Proof. Consider the cycle $S$ of the planar graph $G$. Notice that we can subdivide the cycle $S$ into disjoint cycles $S_1,S_2,\dots ,S_n$, where each cycle $S_i$ cannot be divided into smaller cycles. Consider any cycle $S_i$, the region bounded by $S_i$ can be partitioned into disjoint union of faces of $G$. This implies that each cycle $S_i$ has even length since each face of $G$ has even length. Therefore the cycle $S$ has even length.

Let $G$ be the planar graph obtained from the polyhedron $D$ by using Lemma 1. We denote its dual graph by $G^{\prime }$. The vertices of $G^{\prime }$ are the faces of $G$, and two vertices are adjacent iff the corresponding two faces have a common edge in $G$. This dual graph $G^{\prime }$ is also a planar graph. The faces of the planar graph $G^{\prime }$ correspond to the vertices of the graph $G$. Because every vertex of $G$ has even degree, every face of $G^{\prime }$ is bounded by even cycles. By Lemma 2, $G^{\prime }$ has no odd cycles, it is bipartite. Therefore, the vertices of $G^{\prime }$ can be colored in red and blue such that no two adjacent vertices have the same color. In other words, the faces of $G$ can be colored in red and blue such that no two faces which share a common edge are of the same color. Combining this with Lemma 1, we see that the faces of the convex polyhedron $D$ can be colored in red and blue such that two faces that share an edge have different colors. Without loss of generality, suppose that $F$ is colored blue.
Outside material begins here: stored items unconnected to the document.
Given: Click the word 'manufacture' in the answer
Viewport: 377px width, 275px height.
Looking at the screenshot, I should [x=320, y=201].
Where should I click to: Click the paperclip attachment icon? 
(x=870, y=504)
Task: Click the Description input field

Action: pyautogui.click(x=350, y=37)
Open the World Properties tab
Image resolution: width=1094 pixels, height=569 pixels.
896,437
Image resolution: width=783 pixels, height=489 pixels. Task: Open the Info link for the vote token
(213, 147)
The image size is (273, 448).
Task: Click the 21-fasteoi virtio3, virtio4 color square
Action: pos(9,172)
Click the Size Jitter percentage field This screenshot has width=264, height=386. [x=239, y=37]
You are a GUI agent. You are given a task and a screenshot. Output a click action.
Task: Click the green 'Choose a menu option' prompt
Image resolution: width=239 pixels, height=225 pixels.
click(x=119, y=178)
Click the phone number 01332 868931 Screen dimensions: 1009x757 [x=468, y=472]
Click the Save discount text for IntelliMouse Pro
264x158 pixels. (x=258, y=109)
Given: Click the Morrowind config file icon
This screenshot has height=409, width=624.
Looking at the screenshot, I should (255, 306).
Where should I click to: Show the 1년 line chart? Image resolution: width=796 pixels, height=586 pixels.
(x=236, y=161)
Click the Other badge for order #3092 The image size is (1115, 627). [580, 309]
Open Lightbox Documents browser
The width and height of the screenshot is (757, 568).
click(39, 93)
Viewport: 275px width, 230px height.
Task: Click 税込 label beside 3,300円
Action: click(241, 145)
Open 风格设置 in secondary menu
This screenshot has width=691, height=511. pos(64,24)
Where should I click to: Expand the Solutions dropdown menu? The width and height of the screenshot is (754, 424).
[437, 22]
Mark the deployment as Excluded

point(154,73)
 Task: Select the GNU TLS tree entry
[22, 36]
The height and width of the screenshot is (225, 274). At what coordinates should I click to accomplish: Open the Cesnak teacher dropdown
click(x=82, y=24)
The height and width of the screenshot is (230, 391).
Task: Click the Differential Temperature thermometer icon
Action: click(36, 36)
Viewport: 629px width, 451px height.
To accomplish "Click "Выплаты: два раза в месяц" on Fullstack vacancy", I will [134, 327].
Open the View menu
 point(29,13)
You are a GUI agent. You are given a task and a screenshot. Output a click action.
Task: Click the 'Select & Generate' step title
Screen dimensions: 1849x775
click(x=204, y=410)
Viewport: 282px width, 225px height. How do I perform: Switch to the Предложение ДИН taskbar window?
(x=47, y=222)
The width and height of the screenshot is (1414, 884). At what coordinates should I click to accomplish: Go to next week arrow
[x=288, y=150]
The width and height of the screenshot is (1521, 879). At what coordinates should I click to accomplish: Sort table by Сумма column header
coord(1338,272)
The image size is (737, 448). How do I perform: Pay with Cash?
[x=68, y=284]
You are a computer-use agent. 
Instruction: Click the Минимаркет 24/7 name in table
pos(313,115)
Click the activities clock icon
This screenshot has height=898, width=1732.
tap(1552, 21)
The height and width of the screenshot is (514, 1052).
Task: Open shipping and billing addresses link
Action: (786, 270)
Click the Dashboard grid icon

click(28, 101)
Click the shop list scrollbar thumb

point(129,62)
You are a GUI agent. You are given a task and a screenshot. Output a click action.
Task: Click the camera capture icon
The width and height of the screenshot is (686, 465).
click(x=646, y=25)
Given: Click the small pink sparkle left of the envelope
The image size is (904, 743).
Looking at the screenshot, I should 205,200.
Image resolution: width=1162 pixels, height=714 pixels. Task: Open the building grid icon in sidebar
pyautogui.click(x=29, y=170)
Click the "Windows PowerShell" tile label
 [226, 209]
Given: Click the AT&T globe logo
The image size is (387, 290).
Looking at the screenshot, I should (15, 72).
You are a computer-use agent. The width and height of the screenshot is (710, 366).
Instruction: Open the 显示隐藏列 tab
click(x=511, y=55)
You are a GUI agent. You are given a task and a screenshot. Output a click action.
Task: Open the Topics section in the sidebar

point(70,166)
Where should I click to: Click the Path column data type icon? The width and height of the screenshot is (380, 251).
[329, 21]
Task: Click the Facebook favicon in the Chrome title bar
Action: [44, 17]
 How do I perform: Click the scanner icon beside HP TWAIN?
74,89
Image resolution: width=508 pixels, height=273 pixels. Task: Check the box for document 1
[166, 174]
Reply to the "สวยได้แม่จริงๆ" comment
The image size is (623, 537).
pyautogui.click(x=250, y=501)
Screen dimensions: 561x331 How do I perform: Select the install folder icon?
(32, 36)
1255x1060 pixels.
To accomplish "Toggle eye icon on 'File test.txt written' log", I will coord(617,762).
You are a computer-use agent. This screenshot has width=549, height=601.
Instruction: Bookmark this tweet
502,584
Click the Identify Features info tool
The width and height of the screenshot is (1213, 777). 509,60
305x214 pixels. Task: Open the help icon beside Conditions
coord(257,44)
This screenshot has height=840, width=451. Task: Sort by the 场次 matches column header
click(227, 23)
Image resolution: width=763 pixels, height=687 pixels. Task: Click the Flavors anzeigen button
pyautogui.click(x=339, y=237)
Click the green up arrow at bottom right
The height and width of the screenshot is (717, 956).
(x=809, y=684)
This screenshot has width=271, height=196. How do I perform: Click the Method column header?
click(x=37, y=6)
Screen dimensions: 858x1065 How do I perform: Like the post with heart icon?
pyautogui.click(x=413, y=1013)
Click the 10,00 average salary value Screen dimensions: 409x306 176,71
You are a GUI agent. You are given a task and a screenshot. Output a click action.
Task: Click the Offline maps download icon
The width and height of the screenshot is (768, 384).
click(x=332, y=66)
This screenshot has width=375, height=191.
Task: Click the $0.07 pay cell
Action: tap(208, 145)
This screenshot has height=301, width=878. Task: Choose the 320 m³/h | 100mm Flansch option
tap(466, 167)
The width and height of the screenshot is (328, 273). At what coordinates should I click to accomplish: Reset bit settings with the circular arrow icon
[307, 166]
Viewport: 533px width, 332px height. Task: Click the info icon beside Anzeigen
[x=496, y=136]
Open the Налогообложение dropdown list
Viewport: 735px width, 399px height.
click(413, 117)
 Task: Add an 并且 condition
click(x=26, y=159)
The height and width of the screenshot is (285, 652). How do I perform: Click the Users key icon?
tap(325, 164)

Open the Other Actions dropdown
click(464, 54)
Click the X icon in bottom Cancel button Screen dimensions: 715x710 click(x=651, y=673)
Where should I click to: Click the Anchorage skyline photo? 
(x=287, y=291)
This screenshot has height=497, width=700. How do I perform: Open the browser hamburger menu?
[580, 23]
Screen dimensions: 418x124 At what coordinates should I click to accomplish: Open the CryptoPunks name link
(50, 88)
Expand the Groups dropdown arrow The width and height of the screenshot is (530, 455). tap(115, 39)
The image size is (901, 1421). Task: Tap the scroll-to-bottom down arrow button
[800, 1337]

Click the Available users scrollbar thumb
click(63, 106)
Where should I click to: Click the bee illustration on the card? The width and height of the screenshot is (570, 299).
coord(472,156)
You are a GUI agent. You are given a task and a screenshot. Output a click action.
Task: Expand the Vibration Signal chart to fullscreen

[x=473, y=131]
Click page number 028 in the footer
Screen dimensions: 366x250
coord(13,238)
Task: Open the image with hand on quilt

We denote by $S_A$ the sum of the numbers assigned on the edges of the face $A$. We have $$S_F=\sum _{A\text{ is a red face}}{S}_A-\sum _{A\text{ is a blue face, }A\ne F}{S}_A.$$ By the hypothesis, $S_A$ is divisible by 2024 for all the faces $A\ne F$. So each term on the right hand side of the above equality is divisible by 2024. We deduce that $S_F$ is divisible by 2024.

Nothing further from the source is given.